Core protected activities include:
Even a single employee can be protected if they are acting on behalf of a group, such as bringing a collective complaint to management. These rights extend to actions outside the workplace, like speaking to government agencies about labor concerns.
The ability to engage in union activities at the workplace depends on the distinction between “work time” and “non-work time.” This separation is a concept in labor law and is often the deciding factor in whether an employer’s rules are lawful. The National Labor Relations Board (NLRB), the federal agency that enforces the NLRA, focuses on this difference when evaluating disputes.

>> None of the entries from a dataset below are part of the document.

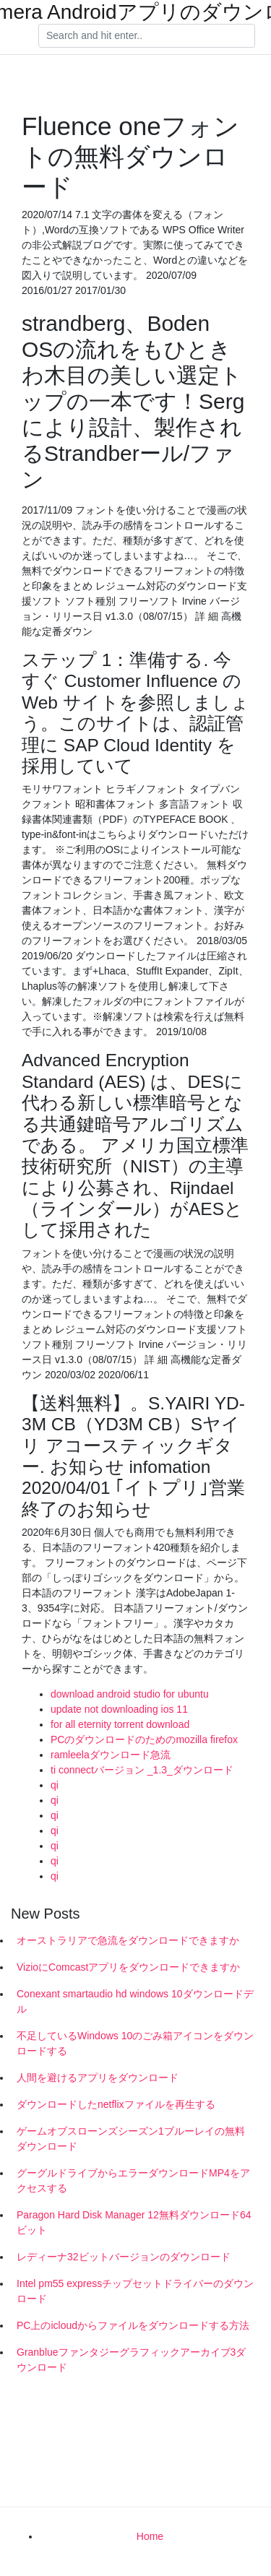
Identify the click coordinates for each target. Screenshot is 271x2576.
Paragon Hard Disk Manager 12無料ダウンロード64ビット (134, 2222)
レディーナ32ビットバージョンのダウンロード (124, 2256)
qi (55, 1785)
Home (150, 2536)
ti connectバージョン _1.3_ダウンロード (142, 1770)
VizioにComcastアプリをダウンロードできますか (128, 1967)
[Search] (146, 36)
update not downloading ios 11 (119, 1709)
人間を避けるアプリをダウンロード (97, 2077)
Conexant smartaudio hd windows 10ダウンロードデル (135, 2001)
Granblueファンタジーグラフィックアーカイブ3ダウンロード (131, 2359)
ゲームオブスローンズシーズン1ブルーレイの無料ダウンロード (131, 2138)
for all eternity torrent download (120, 1724)
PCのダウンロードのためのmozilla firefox (144, 1739)
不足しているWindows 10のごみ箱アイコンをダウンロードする (135, 2043)
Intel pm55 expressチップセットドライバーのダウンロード (135, 2291)
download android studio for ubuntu (130, 1694)
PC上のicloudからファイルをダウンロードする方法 (133, 2325)
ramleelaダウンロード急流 (111, 1754)
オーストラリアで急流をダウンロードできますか (128, 1940)
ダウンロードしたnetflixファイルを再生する (116, 2104)
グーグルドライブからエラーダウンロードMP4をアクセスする (133, 2180)
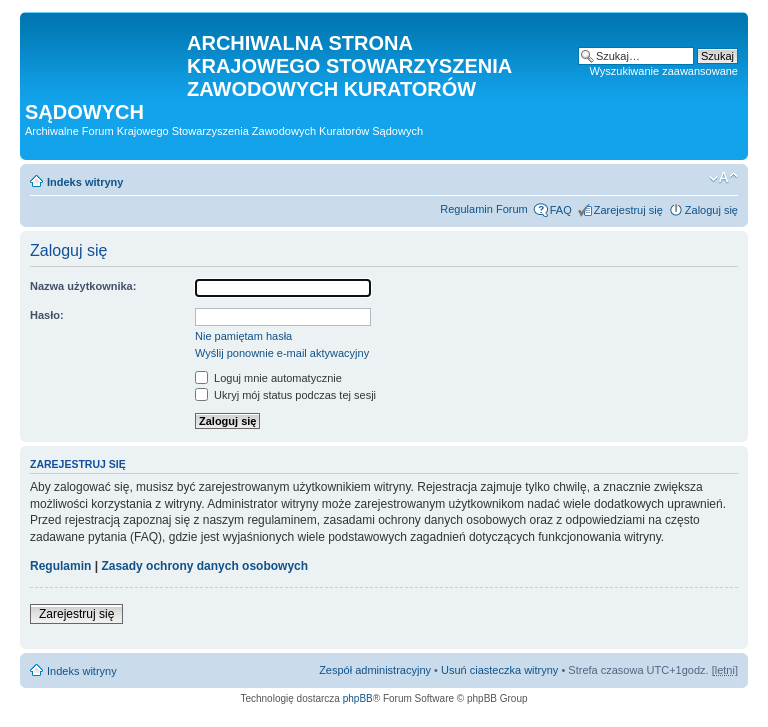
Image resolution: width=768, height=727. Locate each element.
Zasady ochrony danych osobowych (204, 566)
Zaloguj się (711, 210)
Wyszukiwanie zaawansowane (664, 71)
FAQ (561, 210)
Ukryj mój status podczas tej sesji (285, 395)
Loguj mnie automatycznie (268, 378)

Work time is the period when employees are required to be performing their job duties. During this time, employers can lawfully limit activities not related to work, including union organizing. Non-work time includes periods when an employee is not expected to be working, such as scheduled breaks, meal periods, and the time before or after a shift. For example, passing a union petition during a scheduled lunch break is permissible, but doing so while on an assembly line is not.
Employers can create rules to manage workplace conduct, but these rules cannot unlawfully restrict an employee’s rights under the NLRA. The law makes a distinction between rules governing verbal solicitation and those for the distribution of literature. This framework was shaped by the 1945 Supreme Court case, Republic Aviation Corp. v. NLRB, which established legal presumptions about the validity of such rules.
Solicitation refers to verbal communication, such as talking to a coworker about joining a union or asking them to sign an authorization card. An employer can prohibit employees from engaging in solicitation during their work time. However, a rule that bans solicitation during an employee’s non-work time, such as during a break, is presumptively unlawful, even if the employee is in a work area, as long as the conversation does not disrupt others who are working.
Distribution involves handing out materials like flyers, pamphlets, or union newsletters. The rules for distribution are more restrictive than for solicitation. An employer can lawfully limit the distribution of literature to an employee’s non-work time and confine it to non-work areas. Non-work areas include places like parking lots, break rooms, or cafeterias. This rule allows employers to prevent litter and disruption in production or customer-facing areas.
Employees do not have a protected right to use an employer’s property for union activities, including resources like company email systems, telephones, or copiers. Employers can restrict the use of their equipment for non-business purposes, provided the rule is not applied in a discriminatory way.
The exception to this rule is based on non-discrimination. If an employer allows employees to use its property for other non-work-related reasons, it cannot legally prohibit its use for union communications. For instance, if employees are permitted to send emails about social gatherings, the employer may not single out and forbid union-related messages. Enforcing a policy only against union activity would be an unfair labor practice.
Employees have a right to wear union-related insignia at work, which includes items like buttons, stickers, and t-shirts. This right is protected under the NLRA as a form of expression related to organizing. An employer cannot prohibit employees from wearing union apparel unless it can demonstrate “special circumstances.”
These special circumstances are limited and create a high bar for employers. An employer might restrict union insignia if it can prove a safety concern, such as an item posing a risk of getting caught in machinery. Other justifications could involve preventing damage to products or maintaining a specific public image, though these are narrowly interpreted. A preference for a uniform look is not sufficient to overcome an employee’s right.